- **Aim A**
In the court judgment excerpt, where did JEFFERSON WAKHUNGU WASILWA migrate to after leaving the land?

- **Text extract**
— Begin —

8. In her statement dated 10th April 2021, she adds that when she was married to ROBERT WASIKE NJALALE in 1961, he put up a hut on a portion of the suit land shown to them by JONATHAN BARASA WASILWA who also redeemed the land when it was about to be auctioned. That although she never personally met her father in law JEFFERSON WAKHUNGU WASILWA, she was recognized as a beneficiary of the land during the LUFU ceremony. She denied that each of the 5 children of ABEDNEGO had inherited their own land from their father. She added that ABEDNEGO had a sixth son JAPHETH SIMIYU born out of wedlock with one NAKUTI. She added that when ABEDNEGO died, he was buried near the FRIEND’S CHURCH BITONGE and that the defendant has never utilized the suit land as he left in 1960’s never to return. She further denied that her husband ROBERT WASIKE NJALALE had moved onto the suit land with the permission and license of the defendants father. She added that due to their financial ability, they only have many semi-permanent houses and that the succession process in respect to the Estate of the late JEFFERSON WAKHUNGU WASILWA was carried out stealthily without their knowledge. She therefore opposed the counter-claim for their eviction terming it as time barred.

9. In their joint supporting affidavit dated 11th June 2019, the 2nd to 4th plaintiffs averred that they are the children of the 1st plaintiff and ROBERT WASIKE NJALALE who was the son of ABEDNEGO their grandfather who was the owner of the suit land during the time of the land adjudication process but the same was registered in the name of one of his sons JEFFERSON WAKHUNGU WASILWA to hold in trust for all the children of ABEDNEGO. That JEFFERSON WAKHUNGU WASILWA left the land in the possession of their father ROBERT WASIKE NJALALE and migrated to CHERANGANI where he stayed until his demise in 2004. That during the LUFU ceremony, the plaintiffs were recognized as beneficiaries of the suit land and it was declared that the land situated in BUTONGE be sub-divided amongst them. That they were born and brought up on the suit land from the 1960s where they have constructed semi-permanent houses and where they have lived peacefully for a period of over 50 years without interruption.

10. Apart from the replying affidavits, the plaintiffs (other than the 2nd plaintiff) filed additional statement of their witnesses JOHN WAFULA MANYONGE (PW4) and SELINA NEKESA NJALALE (PW5). In his statement JOHN WAFULA MANYONGE (PW4) simply stated that in accordance with the customs of their BAKIABI clan, when a person loses his or her parents, the brother takes over the responsibility of taking care of the children.

11. On her part, SELINA NEKESA NJALALE (PW5) stated that she is the sister to ROBERT WASIKE NJALALE and when their father died in 1946, her uncle JEFFERSON WAKHUNGU WASILWA was given the responsibility of taking care of ROBERT WASIKE NJALALE and ESNAS NALIAKA. That she was given to CHIEF BARASA as her foster father.

— End —

- **Records provided**
— Begin —

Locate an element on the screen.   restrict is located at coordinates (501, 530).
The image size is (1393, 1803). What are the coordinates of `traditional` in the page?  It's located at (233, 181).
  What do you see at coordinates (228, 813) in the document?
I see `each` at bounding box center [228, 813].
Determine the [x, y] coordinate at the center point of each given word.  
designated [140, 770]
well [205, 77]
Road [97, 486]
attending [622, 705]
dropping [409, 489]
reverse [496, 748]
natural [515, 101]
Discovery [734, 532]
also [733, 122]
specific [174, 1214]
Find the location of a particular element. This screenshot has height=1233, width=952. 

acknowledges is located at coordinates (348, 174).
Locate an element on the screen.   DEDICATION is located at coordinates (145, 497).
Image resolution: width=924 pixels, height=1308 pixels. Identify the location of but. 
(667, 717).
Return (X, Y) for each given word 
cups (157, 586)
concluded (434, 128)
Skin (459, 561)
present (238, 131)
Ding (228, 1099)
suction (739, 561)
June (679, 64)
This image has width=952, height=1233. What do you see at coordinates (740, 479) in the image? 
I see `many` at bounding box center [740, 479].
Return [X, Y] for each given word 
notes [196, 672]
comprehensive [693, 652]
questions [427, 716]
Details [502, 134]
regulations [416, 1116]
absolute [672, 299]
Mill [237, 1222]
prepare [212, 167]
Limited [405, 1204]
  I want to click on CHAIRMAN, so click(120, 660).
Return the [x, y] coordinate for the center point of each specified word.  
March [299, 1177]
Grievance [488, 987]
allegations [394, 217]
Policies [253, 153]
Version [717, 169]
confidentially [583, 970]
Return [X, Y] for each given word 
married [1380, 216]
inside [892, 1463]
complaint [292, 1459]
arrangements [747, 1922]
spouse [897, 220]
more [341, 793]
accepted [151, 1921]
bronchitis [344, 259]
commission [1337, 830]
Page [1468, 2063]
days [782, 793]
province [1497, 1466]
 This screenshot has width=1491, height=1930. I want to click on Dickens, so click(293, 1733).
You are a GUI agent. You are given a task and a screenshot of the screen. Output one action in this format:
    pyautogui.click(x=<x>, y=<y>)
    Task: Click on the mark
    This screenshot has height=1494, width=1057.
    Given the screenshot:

— End —

- **Aim B**
Turn the listing lines from the one holding "present (238, 131)" through the end of the listing, inclusive, into a Markdown table with columns No. and Line, leaving out blank lines.

- **Task solution A**
CHERANGANI

- **Task solution B**
| No. | Line |
|---|---|
| 1 | present (238, 131) |
| 2 | Ding (228, 1099) |
| 3 | suction (739, 561) |
| 4 | June (679, 64) |
| 5 | This image has width=952, height=1233. What do you see at coordinates (740, 479) in the image?  |
| 6 | I see `many` at bounding box center [740, 479]. |
| 7 | Return [X, Y] for each given word  |
| 8 | notes [196, 672] |
| 9 | comprehensive [693, 652] |
| 10 | questions [427, 716] |
| 11 | Details [502, 134] |
| 12 | regulations [416, 1116] |
| 13 | absolute [672, 299] |
| 14 | Mill [237, 1222] |
| 15 | prepare [212, 167] |
| 16 | Limited [405, 1204] |
| 17 |   I want to click on CHAIRMAN, so click(120, 660). |
| 18 | Return the [x, y] coordinate for the center point of each specified word.   |
| 19 | March [299, 1177] |
| 20 | Grievance [488, 987] |
| 21 | allegations [394, 217] |
| 22 | Policies [253, 153] |
| 23 | Version [717, 169] |
| 24 | confidentially [583, 970] |
| 25 | Return [X, Y] for each given word  |
| 26 | married [1380, 216] |
| 27 | inside [892, 1463] |
| 28 | complaint [292, 1459] |
| 29 | arrangements [747, 1922] |
| 30 | spouse [897, 220] |
| 31 | more [341, 793] |
| 32 | accepted [151, 1921] |
| 33 | bronchitis [344, 259] |
| 34 | commission [1337, 830] |
| 35 | Page [1468, 2063] |
| 36 | days [782, 793] |
| 37 | province [1497, 1466] |
| 38 |  This screenshot has width=1491, height=1930. I want to click on Dickens, so click(293, 1733). |
| 39 | You are a GUI agent. You are given a task and a screenshot of the screen. Output one action in this format: |
| 40 |     pyautogui.click(x=<x>, y=<y>) |
| 41 |     Task: Click on the mark |
| 42 |     This screenshot has height=1494, width=1057. |
| 43 |     Given the screenshot: |